-- Opening Marker --

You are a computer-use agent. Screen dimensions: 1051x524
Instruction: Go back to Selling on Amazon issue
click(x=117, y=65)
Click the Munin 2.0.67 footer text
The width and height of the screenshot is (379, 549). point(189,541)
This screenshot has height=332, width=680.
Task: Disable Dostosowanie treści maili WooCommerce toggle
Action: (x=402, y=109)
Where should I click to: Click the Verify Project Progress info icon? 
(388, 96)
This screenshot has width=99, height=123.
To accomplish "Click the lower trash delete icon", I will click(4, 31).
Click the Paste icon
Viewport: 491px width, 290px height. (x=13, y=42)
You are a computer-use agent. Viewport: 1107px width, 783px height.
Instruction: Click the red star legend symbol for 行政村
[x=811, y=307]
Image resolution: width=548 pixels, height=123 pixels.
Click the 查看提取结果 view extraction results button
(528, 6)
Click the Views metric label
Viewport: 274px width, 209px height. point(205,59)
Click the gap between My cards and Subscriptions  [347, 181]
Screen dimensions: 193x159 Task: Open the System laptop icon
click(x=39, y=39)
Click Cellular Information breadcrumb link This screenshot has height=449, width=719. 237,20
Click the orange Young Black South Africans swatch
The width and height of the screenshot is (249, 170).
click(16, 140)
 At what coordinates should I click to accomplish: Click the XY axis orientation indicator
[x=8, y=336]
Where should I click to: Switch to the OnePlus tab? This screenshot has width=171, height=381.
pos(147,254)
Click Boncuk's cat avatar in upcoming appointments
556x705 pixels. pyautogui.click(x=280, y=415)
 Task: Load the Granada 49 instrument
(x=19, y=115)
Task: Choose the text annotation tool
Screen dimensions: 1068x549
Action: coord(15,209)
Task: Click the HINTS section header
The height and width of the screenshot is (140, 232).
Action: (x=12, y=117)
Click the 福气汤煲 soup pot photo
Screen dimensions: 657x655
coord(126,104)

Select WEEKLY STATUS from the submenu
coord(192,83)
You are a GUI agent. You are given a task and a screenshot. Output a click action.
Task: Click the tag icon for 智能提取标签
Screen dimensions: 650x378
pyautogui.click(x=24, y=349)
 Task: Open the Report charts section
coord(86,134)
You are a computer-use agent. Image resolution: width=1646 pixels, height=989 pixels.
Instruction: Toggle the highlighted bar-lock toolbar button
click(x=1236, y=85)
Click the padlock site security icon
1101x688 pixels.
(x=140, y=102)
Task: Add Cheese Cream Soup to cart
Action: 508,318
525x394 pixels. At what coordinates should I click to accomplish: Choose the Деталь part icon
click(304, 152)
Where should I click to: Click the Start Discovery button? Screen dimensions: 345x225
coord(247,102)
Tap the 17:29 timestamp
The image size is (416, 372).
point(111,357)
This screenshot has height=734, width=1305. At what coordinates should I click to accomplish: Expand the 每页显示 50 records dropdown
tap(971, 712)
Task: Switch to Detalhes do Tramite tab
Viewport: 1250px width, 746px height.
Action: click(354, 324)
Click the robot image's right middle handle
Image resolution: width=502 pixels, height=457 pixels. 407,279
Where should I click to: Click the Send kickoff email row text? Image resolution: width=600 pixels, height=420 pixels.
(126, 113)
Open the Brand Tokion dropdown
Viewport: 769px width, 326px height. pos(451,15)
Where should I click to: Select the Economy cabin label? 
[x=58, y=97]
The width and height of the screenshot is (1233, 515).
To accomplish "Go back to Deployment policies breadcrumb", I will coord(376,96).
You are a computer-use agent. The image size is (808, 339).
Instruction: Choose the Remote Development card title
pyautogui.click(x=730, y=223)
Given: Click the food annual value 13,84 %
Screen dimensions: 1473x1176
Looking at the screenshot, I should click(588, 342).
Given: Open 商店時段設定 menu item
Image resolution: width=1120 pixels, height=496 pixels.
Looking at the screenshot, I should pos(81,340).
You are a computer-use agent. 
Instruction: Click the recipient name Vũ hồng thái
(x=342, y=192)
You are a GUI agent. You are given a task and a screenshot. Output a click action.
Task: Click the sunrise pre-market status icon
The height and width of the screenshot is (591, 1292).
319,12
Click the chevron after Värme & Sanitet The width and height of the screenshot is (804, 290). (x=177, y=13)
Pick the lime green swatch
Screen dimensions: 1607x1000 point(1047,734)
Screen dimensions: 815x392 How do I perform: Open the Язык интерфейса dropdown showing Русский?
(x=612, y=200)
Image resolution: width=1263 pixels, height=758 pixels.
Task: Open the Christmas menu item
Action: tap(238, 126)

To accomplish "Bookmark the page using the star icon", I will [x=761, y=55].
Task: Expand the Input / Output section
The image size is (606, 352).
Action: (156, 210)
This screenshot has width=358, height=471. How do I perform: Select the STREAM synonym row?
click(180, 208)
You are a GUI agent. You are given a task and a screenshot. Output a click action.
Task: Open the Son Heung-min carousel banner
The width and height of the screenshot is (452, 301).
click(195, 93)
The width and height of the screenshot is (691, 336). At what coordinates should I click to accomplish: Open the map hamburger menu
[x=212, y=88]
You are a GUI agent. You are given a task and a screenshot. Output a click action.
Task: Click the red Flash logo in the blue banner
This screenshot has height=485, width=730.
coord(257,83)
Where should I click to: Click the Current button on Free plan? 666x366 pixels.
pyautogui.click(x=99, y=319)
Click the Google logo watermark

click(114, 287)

-- Closing Marker --

→ ACTIVITY: Each entry must appear again in the answer exactly as written.

→ EXERCISE RESULT:
You are a computer-use agent. Screen dimensions: 1051x524
Instruction: Go back to Selling on Amazon issue
click(x=117, y=65)
Click the Munin 2.0.67 footer text
The width and height of the screenshot is (379, 549). point(189,541)
This screenshot has height=332, width=680.
Task: Disable Dostosowanie treści maili WooCommerce toggle
Action: (x=402, y=109)
Where should I click to: Click the Verify Project Progress info icon? 
(388, 96)
This screenshot has width=99, height=123.
To accomplish "Click the lower trash delete icon", I will click(4, 31).
Click the Paste icon
Viewport: 491px width, 290px height. (x=13, y=42)
You are a computer-use agent. Viewport: 1107px width, 783px height.
Instruction: Click the red star legend symbol for 行政村
[x=811, y=307]
Image resolution: width=548 pixels, height=123 pixels.
Click the 查看提取结果 view extraction results button
(528, 6)
Click the Views metric label
Viewport: 274px width, 209px height. point(205,59)
Click the gap between My cards and Subscriptions  [347, 181]
Screen dimensions: 193x159 Task: Open the System laptop icon
click(x=39, y=39)
Click Cellular Information breadcrumb link This screenshot has height=449, width=719. 237,20
Click the orange Young Black South Africans swatch
The width and height of the screenshot is (249, 170).
click(16, 140)
 At what coordinates should I click to accomplish: Click the XY axis orientation indicator
[x=8, y=336]
Where should I click to: Switch to the OnePlus tab? This screenshot has width=171, height=381.
pos(147,254)
Click Boncuk's cat avatar in upcoming appointments
556x705 pixels. pyautogui.click(x=280, y=415)
 Task: Load the Granada 49 instrument
(x=19, y=115)
Task: Choose the text annotation tool
Screen dimensions: 1068x549
Action: coord(15,209)
Task: Click the HINTS section header
The height and width of the screenshot is (140, 232).
Action: (x=12, y=117)
Click the 福气汤煲 soup pot photo
Screen dimensions: 657x655
coord(126,104)

Select WEEKLY STATUS from the submenu
coord(192,83)
You are a GUI agent. You are given a task and a screenshot. Output a click action.
Task: Click the tag icon for 智能提取标签
Screen dimensions: 650x378
pyautogui.click(x=24, y=349)
 Task: Open the Report charts section
coord(86,134)
You are a computer-use agent. Image resolution: width=1646 pixels, height=989 pixels.
Instruction: Toggle the highlighted bar-lock toolbar button
click(x=1236, y=85)
Click the padlock site security icon
1101x688 pixels.
(x=140, y=102)
Task: Add Cheese Cream Soup to cart
Action: 508,318
525x394 pixels. At what coordinates should I click to accomplish: Choose the Деталь part icon
click(304, 152)
Where should I click to: Click the Start Discovery button? Screen dimensions: 345x225
coord(247,102)
Tap the 17:29 timestamp
The image size is (416, 372).
point(111,357)
This screenshot has height=734, width=1305. At what coordinates should I click to accomplish: Expand the 每页显示 50 records dropdown
tap(971, 712)
Task: Switch to Detalhes do Tramite tab
Viewport: 1250px width, 746px height.
Action: click(354, 324)
Click the robot image's right middle handle
Image resolution: width=502 pixels, height=457 pixels. 407,279
Where should I click to: Click the Send kickoff email row text? Image resolution: width=600 pixels, height=420 pixels.
(126, 113)
Open the Brand Tokion dropdown
Viewport: 769px width, 326px height. pos(451,15)
Where should I click to: Select the Economy cabin label? 
[x=58, y=97]
The width and height of the screenshot is (1233, 515).
To accomplish "Go back to Deployment policies breadcrumb", I will coord(376,96).
You are a computer-use agent. The image size is (808, 339).
Instruction: Choose the Remote Development card title
pyautogui.click(x=730, y=223)
Given: Click the food annual value 13,84 %
Screen dimensions: 1473x1176
Looking at the screenshot, I should click(588, 342).
Given: Open 商店時段設定 menu item
Image resolution: width=1120 pixels, height=496 pixels.
Looking at the screenshot, I should pos(81,340).
You are a computer-use agent. 
Instruction: Click the recipient name Vũ hồng thái
(x=342, y=192)
You are a GUI agent. You are given a task and a screenshot. Output a click action.
Task: Click the sunrise pre-market status icon
The height and width of the screenshot is (591, 1292).
319,12
Click the chevron after Värme & Sanitet The width and height of the screenshot is (804, 290). (x=177, y=13)
Pick the lime green swatch
Screen dimensions: 1607x1000 point(1047,734)
Screen dimensions: 815x392 How do I perform: Open the Язык интерфейса dropdown showing Русский?
(x=612, y=200)
Image resolution: width=1263 pixels, height=758 pixels.
Task: Open the Christmas menu item
Action: tap(238, 126)

To accomplish "Bookmark the page using the star icon", I will [x=761, y=55].
Task: Expand the Input / Output section
The image size is (606, 352).
Action: (156, 210)
This screenshot has width=358, height=471. How do I perform: Select the STREAM synonym row?
click(180, 208)
You are a GUI agent. You are given a task and a screenshot. Output a click action.
Task: Open the Son Heung-min carousel banner
The width and height of the screenshot is (452, 301).
click(195, 93)
The width and height of the screenshot is (691, 336). At what coordinates should I click to accomplish: Open the map hamburger menu
[x=212, y=88]
You are a GUI agent. You are given a task and a screenshot. Output a click action.
Task: Click the red Flash logo in the blue banner
This screenshot has height=485, width=730.
coord(257,83)
Where should I click to: Click the Current button on Free plan? 666x366 pixels.
pyautogui.click(x=99, y=319)
Click the Google logo watermark

click(114, 287)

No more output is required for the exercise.